▶ Work instruction
These entries must be printed again exactly as they are.
BEGIN Recorded data
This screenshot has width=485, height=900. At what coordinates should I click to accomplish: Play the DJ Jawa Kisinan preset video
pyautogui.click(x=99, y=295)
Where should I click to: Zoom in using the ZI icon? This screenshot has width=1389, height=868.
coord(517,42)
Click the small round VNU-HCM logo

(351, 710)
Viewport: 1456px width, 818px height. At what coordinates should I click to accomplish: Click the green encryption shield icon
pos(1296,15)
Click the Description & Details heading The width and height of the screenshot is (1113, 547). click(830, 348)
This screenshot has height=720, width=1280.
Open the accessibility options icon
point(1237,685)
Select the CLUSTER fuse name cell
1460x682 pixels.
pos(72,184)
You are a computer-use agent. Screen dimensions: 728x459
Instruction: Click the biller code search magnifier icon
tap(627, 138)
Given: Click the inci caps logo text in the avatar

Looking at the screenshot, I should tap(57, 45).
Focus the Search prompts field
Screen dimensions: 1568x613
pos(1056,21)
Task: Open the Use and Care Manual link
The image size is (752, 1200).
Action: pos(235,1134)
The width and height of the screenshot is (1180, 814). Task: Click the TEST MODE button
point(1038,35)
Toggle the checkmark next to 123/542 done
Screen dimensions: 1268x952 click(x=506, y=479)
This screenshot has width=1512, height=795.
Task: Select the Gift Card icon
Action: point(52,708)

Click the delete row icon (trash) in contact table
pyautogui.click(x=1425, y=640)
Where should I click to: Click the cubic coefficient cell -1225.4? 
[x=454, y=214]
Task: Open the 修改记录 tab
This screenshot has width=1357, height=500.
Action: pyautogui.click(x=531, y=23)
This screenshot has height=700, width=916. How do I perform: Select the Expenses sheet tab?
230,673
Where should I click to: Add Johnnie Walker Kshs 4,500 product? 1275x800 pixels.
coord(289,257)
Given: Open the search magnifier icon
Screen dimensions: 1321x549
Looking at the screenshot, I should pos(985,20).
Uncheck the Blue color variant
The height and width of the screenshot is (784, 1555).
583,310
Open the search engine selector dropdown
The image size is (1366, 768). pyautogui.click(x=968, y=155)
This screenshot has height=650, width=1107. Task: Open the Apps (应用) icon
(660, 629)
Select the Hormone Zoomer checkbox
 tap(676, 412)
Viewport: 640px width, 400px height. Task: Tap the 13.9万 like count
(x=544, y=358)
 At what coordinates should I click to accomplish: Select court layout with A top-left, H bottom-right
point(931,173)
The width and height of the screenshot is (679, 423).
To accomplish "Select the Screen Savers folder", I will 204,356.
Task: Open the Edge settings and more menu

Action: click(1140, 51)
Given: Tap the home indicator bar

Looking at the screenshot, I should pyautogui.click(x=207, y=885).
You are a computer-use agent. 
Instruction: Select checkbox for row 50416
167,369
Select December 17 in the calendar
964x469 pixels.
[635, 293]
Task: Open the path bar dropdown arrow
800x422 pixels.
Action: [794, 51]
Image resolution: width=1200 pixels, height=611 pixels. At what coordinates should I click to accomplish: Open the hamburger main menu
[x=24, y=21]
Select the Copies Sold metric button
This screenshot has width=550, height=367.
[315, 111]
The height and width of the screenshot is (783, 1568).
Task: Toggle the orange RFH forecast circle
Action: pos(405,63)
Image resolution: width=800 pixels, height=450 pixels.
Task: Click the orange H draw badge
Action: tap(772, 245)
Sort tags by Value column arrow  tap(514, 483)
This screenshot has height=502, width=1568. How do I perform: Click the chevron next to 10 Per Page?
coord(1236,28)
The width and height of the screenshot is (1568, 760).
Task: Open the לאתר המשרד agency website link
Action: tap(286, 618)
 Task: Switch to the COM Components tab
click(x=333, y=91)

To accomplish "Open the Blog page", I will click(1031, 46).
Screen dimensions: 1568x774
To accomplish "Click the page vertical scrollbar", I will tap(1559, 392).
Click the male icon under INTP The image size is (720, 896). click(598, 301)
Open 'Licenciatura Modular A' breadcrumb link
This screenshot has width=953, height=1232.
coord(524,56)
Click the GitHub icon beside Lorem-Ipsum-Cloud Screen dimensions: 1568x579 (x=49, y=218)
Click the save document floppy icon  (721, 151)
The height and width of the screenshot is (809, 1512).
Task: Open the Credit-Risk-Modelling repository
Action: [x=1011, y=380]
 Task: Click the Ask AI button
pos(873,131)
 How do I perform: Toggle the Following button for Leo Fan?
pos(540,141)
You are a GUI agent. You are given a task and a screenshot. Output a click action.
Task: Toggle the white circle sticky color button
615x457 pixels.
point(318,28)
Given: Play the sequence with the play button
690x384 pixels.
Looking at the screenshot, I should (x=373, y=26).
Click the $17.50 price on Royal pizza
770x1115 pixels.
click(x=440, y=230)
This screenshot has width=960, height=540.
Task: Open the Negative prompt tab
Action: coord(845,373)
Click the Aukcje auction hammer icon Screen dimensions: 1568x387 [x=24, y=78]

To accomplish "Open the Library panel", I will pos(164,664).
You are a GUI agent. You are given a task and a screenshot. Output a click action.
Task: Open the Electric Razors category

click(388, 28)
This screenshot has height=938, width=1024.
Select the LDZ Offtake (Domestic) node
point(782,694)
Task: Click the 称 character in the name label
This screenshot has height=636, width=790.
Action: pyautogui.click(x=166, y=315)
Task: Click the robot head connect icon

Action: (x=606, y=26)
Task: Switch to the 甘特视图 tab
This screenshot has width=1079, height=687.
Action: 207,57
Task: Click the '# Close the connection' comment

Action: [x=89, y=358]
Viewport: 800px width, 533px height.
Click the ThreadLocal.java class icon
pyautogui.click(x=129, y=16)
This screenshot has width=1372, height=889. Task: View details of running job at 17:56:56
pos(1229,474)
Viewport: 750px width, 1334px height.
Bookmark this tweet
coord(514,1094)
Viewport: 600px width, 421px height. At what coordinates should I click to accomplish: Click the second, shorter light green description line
END Recorded data
▶ Result below
This screenshot has width=485, height=900. At what coordinates should I click to accomplish: Play the DJ Jawa Kisinan preset video
pyautogui.click(x=99, y=295)
Where should I click to: Zoom in using the ZI icon? This screenshot has width=1389, height=868.
coord(517,42)
Click the small round VNU-HCM logo

(351, 710)
Viewport: 1456px width, 818px height. At what coordinates should I click to accomplish: Click the green encryption shield icon
pos(1296,15)
Click the Description & Details heading The width and height of the screenshot is (1113, 547). click(830, 348)
This screenshot has height=720, width=1280.
Open the accessibility options icon
point(1237,685)
Select the CLUSTER fuse name cell
1460x682 pixels.
pos(72,184)
You are a computer-use agent. Screen dimensions: 728x459
Instruction: Click the biller code search magnifier icon
tap(627, 138)
Given: Click the inci caps logo text in the avatar

Looking at the screenshot, I should tap(57, 45).
Focus the Search prompts field
Screen dimensions: 1568x613
pos(1056,21)
Task: Open the Use and Care Manual link
The image size is (752, 1200).
Action: pos(235,1134)
The width and height of the screenshot is (1180, 814). Task: Click the TEST MODE button
point(1038,35)
Toggle the checkmark next to 123/542 done
Screen dimensions: 1268x952 click(x=506, y=479)
This screenshot has width=1512, height=795.
Task: Select the Gift Card icon
Action: point(52,708)

Click the delete row icon (trash) in contact table
pyautogui.click(x=1425, y=640)
Where should I click to: Click the cubic coefficient cell -1225.4? 
[x=454, y=214]
Task: Open the 修改记录 tab
This screenshot has width=1357, height=500.
Action: pyautogui.click(x=531, y=23)
This screenshot has height=700, width=916. How do I perform: Select the Expenses sheet tab?
230,673
Where should I click to: Add Johnnie Walker Kshs 4,500 product? 1275x800 pixels.
coord(289,257)
Given: Open the search magnifier icon
Screen dimensions: 1321x549
Looking at the screenshot, I should pos(985,20).
Uncheck the Blue color variant
The height and width of the screenshot is (784, 1555).
583,310
Open the search engine selector dropdown
The image size is (1366, 768). pyautogui.click(x=968, y=155)
This screenshot has height=650, width=1107. Task: Open the Apps (应用) icon
(660, 629)
Select the Hormone Zoomer checkbox
 tap(676, 412)
Viewport: 640px width, 400px height. Task: Tap the 13.9万 like count
(x=544, y=358)
 At what coordinates should I click to accomplish: Select court layout with A top-left, H bottom-right
point(931,173)
The width and height of the screenshot is (679, 423).
To accomplish "Select the Screen Savers folder", I will 204,356.
Task: Open the Edge settings and more menu

Action: click(1140, 51)
Given: Tap the home indicator bar

Looking at the screenshot, I should pyautogui.click(x=207, y=885).
You are a computer-use agent. 
Instruction: Select checkbox for row 50416
167,369
Select December 17 in the calendar
964x469 pixels.
[635, 293]
Task: Open the path bar dropdown arrow
800x422 pixels.
Action: [794, 51]
Image resolution: width=1200 pixels, height=611 pixels. At what coordinates should I click to accomplish: Open the hamburger main menu
[x=24, y=21]
Select the Copies Sold metric button
This screenshot has width=550, height=367.
[315, 111]
The height and width of the screenshot is (783, 1568).
Task: Toggle the orange RFH forecast circle
Action: pos(405,63)
Image resolution: width=800 pixels, height=450 pixels.
Task: Click the orange H draw badge
Action: tap(772, 245)
Sort tags by Value column arrow  tap(514, 483)
This screenshot has height=502, width=1568. How do I perform: Click the chevron next to 10 Per Page?
coord(1236,28)
The width and height of the screenshot is (1568, 760).
Task: Open the לאתר המשרד agency website link
Action: tap(286, 618)
 Task: Switch to the COM Components tab
click(x=333, y=91)

To accomplish "Open the Blog page", I will click(1031, 46).
Screen dimensions: 1568x774
To accomplish "Click the page vertical scrollbar", I will tap(1559, 392).
Click the male icon under INTP The image size is (720, 896). click(598, 301)
Open 'Licenciatura Modular A' breadcrumb link
This screenshot has width=953, height=1232.
coord(524,56)
Click the GitHub icon beside Lorem-Ipsum-Cloud Screen dimensions: 1568x579 (x=49, y=218)
Click the save document floppy icon  (721, 151)
The height and width of the screenshot is (809, 1512).
Task: Open the Credit-Risk-Modelling repository
Action: [x=1011, y=380]
 Task: Click the Ask AI button
pos(873,131)
 How do I perform: Toggle the Following button for Leo Fan?
pos(540,141)
You are a GUI agent. You are given a task and a screenshot. Output a click action.
Task: Toggle the white circle sticky color button
615x457 pixels.
point(318,28)
Given: Play the sequence with the play button
690x384 pixels.
Looking at the screenshot, I should (x=373, y=26).
Click the $17.50 price on Royal pizza
770x1115 pixels.
click(x=440, y=230)
This screenshot has width=960, height=540.
Task: Open the Negative prompt tab
Action: coord(845,373)
Click the Aukcje auction hammer icon Screen dimensions: 1568x387 [x=24, y=78]

To accomplish "Open the Library panel", I will pos(164,664).
You are a GUI agent. You are given a task and a screenshot. Output a click action.
Task: Open the Electric Razors category

click(388, 28)
This screenshot has height=938, width=1024.
Select the LDZ Offtake (Domestic) node
point(782,694)
Task: Click the 称 character in the name label
This screenshot has height=636, width=790.
Action: pyautogui.click(x=166, y=315)
Task: Click the robot head connect icon

Action: (x=606, y=26)
Task: Switch to the 甘特视图 tab
This screenshot has width=1079, height=687.
Action: 207,57
Task: Click the '# Close the connection' comment

Action: [x=89, y=358]
Viewport: 800px width, 533px height.
Click the ThreadLocal.java class icon
pyautogui.click(x=129, y=16)
This screenshot has width=1372, height=889. Task: View details of running job at 17:56:56
pos(1229,474)
Viewport: 750px width, 1334px height.
Bookmark this tweet
coord(514,1094)
Viewport: 600px width, 421px height. At what coordinates should I click to accomplish: Click the second, shorter light green description line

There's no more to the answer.